Around 3 percent of Americans, or 8 million American adults, went from a “no-gun” household to a gun household between 2020 and 2022. But our data also suggests that around the same number of Americans who had been in a gun owning household in 2020 no longer reported having a gun in 2022. One possibility is that household gun ownership simply changes as a result of a change in marital status. For example, somebody who got divorced between 2020 and 2022 may move out of a household or someone who got married during that same period may have moved into a gun household. However, less than 5 percent of both new gun households and gun disarmers had a change in marital status between 2020 and 2022. This means we can be confident that the vast majority of those with a change in household gun ownership are actively either purchasing or getting rid of their guns, rather than simply moving households.
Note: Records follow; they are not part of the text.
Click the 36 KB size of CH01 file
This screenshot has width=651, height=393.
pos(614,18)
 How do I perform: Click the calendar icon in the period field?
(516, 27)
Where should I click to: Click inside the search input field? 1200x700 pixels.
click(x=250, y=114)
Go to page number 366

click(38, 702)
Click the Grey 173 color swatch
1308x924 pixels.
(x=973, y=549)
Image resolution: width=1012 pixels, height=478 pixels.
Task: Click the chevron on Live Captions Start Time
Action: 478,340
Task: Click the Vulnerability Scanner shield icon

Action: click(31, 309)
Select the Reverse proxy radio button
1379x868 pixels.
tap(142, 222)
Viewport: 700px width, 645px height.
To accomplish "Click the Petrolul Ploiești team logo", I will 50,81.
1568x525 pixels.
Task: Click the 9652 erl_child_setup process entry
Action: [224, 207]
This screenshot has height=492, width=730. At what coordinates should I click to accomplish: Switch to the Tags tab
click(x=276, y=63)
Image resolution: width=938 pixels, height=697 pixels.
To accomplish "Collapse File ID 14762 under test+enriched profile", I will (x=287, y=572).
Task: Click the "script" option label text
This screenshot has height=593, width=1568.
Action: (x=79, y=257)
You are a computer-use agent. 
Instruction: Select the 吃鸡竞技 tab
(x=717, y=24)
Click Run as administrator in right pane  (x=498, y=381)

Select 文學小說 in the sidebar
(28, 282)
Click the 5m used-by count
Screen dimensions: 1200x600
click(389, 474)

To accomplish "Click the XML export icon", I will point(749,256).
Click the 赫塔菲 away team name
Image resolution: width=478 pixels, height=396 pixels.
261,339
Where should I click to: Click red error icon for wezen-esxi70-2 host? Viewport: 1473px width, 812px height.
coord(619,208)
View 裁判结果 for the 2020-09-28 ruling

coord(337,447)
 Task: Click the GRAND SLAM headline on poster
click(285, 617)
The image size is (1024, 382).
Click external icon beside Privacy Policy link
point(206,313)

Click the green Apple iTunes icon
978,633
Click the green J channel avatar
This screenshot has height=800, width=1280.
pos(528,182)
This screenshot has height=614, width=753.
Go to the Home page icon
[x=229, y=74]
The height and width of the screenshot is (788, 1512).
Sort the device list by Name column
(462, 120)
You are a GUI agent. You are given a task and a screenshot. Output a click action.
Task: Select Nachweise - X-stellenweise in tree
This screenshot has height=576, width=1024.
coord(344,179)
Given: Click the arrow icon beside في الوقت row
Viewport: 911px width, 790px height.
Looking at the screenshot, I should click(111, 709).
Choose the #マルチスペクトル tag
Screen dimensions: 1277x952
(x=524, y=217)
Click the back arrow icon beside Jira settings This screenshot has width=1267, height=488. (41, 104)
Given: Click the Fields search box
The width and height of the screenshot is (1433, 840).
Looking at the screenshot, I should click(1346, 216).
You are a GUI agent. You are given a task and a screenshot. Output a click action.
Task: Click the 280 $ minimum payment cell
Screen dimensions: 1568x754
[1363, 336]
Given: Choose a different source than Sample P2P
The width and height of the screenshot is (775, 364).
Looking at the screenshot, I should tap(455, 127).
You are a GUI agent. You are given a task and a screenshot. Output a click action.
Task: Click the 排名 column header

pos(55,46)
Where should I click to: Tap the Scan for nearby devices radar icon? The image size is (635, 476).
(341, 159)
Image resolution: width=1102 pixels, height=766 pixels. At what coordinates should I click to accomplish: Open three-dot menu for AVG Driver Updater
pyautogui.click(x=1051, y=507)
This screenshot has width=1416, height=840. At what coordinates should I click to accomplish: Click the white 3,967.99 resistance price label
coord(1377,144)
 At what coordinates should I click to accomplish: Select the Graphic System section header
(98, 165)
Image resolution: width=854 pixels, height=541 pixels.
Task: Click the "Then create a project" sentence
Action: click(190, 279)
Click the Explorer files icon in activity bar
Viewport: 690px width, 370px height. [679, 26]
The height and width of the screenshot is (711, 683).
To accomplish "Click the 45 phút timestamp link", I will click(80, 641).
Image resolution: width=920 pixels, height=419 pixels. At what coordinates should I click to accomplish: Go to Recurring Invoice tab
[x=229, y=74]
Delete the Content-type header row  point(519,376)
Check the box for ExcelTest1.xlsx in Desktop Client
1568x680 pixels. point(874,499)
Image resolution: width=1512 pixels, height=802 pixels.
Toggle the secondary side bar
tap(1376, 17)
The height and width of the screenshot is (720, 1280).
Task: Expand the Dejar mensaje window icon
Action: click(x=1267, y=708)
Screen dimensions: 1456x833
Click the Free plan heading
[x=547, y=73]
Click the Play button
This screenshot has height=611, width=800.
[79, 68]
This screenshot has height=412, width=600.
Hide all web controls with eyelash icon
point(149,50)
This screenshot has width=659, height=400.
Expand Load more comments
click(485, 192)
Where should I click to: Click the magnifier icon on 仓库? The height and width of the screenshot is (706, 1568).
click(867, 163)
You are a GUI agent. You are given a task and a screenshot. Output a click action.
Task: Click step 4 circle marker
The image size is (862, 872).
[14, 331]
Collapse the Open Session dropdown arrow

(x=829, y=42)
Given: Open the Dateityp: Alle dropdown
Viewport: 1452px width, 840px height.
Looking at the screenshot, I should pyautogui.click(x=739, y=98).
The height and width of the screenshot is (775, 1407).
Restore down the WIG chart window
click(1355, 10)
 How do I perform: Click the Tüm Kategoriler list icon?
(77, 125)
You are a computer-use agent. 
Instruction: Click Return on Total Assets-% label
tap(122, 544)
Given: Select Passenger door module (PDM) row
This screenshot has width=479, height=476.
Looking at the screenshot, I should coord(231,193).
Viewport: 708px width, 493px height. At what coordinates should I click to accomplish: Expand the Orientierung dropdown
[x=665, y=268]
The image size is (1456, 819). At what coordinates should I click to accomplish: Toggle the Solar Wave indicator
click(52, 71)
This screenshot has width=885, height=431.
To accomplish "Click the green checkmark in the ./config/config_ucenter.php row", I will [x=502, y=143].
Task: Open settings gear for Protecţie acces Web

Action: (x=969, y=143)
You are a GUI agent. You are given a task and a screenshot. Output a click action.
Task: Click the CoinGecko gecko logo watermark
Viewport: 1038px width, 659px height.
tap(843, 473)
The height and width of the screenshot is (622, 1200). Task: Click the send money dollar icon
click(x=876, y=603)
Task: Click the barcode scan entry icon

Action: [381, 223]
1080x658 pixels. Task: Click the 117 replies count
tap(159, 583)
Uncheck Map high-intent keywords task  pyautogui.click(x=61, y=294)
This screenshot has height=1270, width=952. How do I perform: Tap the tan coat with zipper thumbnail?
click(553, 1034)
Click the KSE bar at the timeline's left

When looking at personal gun ownership, unlike other studies which suggest that half of new gun owners are women and 55 percent are white, we find that 60 percent of new gun owners are male and 68 percent are white. This is consistent with what we know about gun ownership in the U.S: the majority of both existing gun owners, and new gun owners are white men. Looking at household data, we are also able to see the shares of single men, single women, and married couples who have purchased a gun in the last two years. Single men and single women make up a larger share of recent gun buyers than those who already owned guns in 2020. In other words, arried couples make up a smaller share of new gun buyers, suggesting there might be a trend towards more single individuals becoming gun owners.
In general, we also find that new gun owners are more likely than existing gun owners to be people of color and Democrats. About one-third of new gun owners are people of color, whereas people of color only made up 21 percent of gun owners in 2020. Similarly, while only 30 percent of 2020 gun owners were Democrats, 42 percent of new gun owners affiliate with the Democratic Party.
While stories focusing on the rise in gun ownership among liberals and people of color may not be wrong, they are often misleading. For example, while Democrats make up a significant share of households who acquired a gun between 2020 and 2022, they were an even larger share of the group who got rid of their guns during that same period. Thus, in the aggregate, there was no meaningful shift towards gun owners being more Democratic.
At the same time, the shift towards new gun owners being more racially diverse was not offset by a similar shift in the opposite direction — just 20% of those getting rid of their guns were people of color. But given the relatively small size of the group of Americans who purchased guns during the two-year period we studied and the fact that they were still overwhelmingly white, there was no meaningful change in the racial diversity of the gun owning population by 2022.
Stories on gun ownership during the pandemic often focus on either the “gun buying spree” during the pandemic, or the rise in gun ownership among minorities. But these headlines can be misleading. It may be true that there is a new pattern of gun ownership, with more women and people of color buying guns than had done so previously, but this doesn’t mean that gun owners are now much more diverse. In fact, new gun owners still remain overwhelmingly white and male and while many Americans did purchase guns during the pandemic, an equal number of households actively ditched their guns.